The former Army General shares a very volatile relationship with the media and often loves to attack journalists. It was Singh only who had earlier labelled media persons as "presstitutes".

Why politicians don’t stand up against racism?
So in his trademark style, instead of condemning a series of attacks on people belonging to various African countries staying in Delhi in May, Singh tweeted, "Had detailed discussion with Delhi Police and found that media blowing up minor scuffle as attack on African nationals in Rajpur Khurd."

He added, "Why is media doing this? As responsible citizens let us question them and their motives."

Attacks on Africans indicate a pattern?

The latest racism row broke up after a Congolese national, Masonda Ketada Oliver, was beaten to death in a brawl in south Delhi's Vasant Kunj on May 20. A week later, seven African nationals were allegedly attacked in three separate incidents in Rajpur Khurd village, in south Delhi's Chhatarpur area.

While Singh dismissed these attacks as "minor scuffle", the African nationals were hugely outraged over growing number of "racist attacks" against them. In fact, the African envoys also threatened to boycott the Africa Day event over Oliver's murder.

The African nationals also staged protests in the national capital to end frequent attacks against them. According to statistics, most of the African nationals in India are students and are pursuing their higher education in big cities like Delhi, Bengaluru and Pune, to name a few.

Why politicians don’t stand up against racism?
Living in denial: Singh is not alone

Make no mistake that Singh is the only person in the current ruling dispensation good at making insensitive comments.

Causing further embarrassment to India's reputation at the international podium, the Union Culture Minister Mahesh Sharma said the killing of a Congolese man in New Delhi was unfortunate, but "even Africa is not safe". Thus he suggests that we need not worry about the safety of foreign nationals as the entire continent of Africa is also unsafe.

Similarly, the Goa Tourism Minister Dilip Parulekar said a strict pan-India law should be enacted to deport Nigerians facing criminal charges within a month. He said Nigerian nationals don't just "create problems" in Goa, but across the country, too.

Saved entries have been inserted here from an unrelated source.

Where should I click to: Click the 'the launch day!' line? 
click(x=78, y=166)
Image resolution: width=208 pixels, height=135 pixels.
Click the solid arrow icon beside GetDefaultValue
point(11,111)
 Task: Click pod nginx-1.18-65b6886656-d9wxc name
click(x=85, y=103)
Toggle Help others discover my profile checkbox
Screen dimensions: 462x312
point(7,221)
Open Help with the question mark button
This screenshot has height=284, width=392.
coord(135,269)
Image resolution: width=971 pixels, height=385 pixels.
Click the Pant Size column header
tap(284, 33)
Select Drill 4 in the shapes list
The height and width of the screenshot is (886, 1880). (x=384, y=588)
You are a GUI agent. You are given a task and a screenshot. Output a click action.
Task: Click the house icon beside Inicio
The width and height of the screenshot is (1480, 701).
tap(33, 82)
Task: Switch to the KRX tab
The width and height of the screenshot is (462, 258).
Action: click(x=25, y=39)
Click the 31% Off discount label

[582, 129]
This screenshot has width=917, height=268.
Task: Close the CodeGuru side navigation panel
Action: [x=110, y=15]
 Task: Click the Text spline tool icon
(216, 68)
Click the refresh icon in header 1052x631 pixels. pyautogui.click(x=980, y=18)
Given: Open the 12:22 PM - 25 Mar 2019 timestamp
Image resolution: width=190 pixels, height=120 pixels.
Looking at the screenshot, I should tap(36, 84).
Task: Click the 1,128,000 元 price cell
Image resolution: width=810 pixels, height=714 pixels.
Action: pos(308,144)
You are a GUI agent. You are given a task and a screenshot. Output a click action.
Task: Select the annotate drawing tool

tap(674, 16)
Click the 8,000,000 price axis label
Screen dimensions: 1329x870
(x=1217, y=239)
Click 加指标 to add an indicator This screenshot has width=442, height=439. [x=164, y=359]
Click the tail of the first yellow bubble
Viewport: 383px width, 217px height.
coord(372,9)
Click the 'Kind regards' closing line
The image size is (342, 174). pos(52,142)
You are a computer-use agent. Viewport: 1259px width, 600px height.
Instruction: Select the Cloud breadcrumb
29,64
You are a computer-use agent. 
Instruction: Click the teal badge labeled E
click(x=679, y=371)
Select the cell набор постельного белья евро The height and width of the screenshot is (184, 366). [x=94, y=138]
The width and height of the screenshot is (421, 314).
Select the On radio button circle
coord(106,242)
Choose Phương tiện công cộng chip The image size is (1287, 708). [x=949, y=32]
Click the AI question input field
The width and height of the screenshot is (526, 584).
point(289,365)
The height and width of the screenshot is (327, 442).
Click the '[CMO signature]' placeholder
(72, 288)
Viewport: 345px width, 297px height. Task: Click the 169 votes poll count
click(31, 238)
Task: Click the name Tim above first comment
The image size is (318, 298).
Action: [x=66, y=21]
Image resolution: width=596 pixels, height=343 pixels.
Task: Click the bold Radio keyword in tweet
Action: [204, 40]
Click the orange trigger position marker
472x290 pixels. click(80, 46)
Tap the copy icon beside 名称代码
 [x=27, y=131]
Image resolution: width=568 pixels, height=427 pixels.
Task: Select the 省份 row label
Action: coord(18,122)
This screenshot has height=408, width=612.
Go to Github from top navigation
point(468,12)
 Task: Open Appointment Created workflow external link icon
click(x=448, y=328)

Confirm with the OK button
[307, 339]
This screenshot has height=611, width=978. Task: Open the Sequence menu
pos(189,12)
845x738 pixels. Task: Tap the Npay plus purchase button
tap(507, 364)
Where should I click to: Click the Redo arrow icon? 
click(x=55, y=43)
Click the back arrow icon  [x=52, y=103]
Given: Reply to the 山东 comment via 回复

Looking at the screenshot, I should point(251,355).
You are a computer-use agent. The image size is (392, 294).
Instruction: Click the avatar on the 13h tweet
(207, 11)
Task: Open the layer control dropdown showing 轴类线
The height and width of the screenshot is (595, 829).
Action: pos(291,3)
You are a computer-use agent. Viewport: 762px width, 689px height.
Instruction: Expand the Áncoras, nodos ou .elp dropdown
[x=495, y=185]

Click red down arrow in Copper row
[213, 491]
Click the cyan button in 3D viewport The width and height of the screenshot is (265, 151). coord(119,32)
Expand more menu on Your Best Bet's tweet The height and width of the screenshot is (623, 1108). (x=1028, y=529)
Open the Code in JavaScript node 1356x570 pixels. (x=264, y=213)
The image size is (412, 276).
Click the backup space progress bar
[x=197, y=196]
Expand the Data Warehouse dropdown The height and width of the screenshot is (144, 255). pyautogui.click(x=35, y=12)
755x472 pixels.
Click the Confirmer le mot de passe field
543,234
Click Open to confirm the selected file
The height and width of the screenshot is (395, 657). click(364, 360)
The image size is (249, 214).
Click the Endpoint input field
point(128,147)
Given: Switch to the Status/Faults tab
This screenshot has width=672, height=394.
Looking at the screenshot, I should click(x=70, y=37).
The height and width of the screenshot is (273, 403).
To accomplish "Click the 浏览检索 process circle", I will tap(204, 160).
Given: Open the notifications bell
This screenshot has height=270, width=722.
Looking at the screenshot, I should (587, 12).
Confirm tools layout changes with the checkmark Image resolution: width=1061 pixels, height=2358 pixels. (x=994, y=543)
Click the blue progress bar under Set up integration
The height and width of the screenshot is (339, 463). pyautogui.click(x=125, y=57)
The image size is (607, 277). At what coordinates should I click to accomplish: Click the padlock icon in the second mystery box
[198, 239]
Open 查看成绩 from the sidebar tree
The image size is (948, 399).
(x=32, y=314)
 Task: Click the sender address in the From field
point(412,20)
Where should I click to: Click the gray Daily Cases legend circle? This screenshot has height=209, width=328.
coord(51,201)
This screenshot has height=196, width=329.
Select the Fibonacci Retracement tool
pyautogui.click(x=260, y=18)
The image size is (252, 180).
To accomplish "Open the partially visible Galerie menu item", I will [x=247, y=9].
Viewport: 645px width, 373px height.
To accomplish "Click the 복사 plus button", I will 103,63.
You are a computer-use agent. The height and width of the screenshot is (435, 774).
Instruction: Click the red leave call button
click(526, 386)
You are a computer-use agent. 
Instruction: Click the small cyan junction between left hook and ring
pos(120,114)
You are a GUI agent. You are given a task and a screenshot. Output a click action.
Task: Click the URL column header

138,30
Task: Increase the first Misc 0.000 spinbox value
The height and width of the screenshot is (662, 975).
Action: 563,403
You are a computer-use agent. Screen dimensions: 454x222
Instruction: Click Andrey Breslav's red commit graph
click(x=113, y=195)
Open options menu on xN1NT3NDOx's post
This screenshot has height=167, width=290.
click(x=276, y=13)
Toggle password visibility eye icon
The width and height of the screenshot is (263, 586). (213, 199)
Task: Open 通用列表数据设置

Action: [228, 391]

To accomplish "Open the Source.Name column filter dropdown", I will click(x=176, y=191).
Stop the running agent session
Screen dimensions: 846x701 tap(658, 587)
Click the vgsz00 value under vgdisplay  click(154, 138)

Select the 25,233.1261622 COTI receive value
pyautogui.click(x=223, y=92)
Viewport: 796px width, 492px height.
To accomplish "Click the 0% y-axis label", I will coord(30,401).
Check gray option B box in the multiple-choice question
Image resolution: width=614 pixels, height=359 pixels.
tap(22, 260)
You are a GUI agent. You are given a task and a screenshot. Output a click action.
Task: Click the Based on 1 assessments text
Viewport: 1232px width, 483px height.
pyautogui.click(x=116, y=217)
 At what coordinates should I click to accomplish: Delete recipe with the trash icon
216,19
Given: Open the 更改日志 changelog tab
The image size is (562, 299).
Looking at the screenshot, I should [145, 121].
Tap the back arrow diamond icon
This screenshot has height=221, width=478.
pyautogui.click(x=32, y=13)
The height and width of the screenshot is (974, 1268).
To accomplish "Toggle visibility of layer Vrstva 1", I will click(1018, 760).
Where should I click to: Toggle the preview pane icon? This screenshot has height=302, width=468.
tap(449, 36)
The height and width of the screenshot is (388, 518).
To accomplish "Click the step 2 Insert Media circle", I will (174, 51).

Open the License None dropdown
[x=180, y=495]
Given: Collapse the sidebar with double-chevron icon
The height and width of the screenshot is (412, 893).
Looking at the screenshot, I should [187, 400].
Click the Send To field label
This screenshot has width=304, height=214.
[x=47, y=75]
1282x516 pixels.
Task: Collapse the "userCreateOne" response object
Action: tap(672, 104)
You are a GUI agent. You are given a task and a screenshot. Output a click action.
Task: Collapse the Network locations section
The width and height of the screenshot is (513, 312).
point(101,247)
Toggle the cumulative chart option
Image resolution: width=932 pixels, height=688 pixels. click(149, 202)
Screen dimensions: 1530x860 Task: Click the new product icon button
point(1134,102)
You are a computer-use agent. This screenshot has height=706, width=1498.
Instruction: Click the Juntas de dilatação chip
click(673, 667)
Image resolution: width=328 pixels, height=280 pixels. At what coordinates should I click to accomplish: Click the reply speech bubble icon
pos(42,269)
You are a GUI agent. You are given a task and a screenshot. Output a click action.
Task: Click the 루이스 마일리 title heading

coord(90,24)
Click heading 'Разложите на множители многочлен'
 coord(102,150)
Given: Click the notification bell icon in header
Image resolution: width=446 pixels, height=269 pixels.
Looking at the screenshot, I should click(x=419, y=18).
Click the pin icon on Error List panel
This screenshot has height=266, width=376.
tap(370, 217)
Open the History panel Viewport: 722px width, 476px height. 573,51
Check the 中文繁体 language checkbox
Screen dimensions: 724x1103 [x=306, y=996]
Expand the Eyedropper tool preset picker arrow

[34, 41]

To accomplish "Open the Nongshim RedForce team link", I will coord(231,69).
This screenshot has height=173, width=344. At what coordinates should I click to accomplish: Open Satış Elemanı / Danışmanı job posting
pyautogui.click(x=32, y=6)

Sushma Swaraj: The saving grace

The only silver lining in the entire controversy is the way the Union Minister of External Affairs Sushma Swaraj responded and handled it. Swaraj was not only careful in choosing her words before saying anything on the social media, but worked sincerely to quell the diplomatic row since it broke out.

On Tuesday (May 31), she chaired a meeting attended by African students and their leaders in Delhi. Swaraj assured them of government's commitment to provide safety to the African nationals in India.

"We tried to explain them that the incident is huge but it isn't an incident of racial discrimination," Swaraj said.

"The CCTV footage clearly shows that Indian citizens, who were present at spot, tried their best to save Masunda Oliver. We held a meeting with African students and told them the incident of death of Congo national is not only unfortunate but painful for us," she added.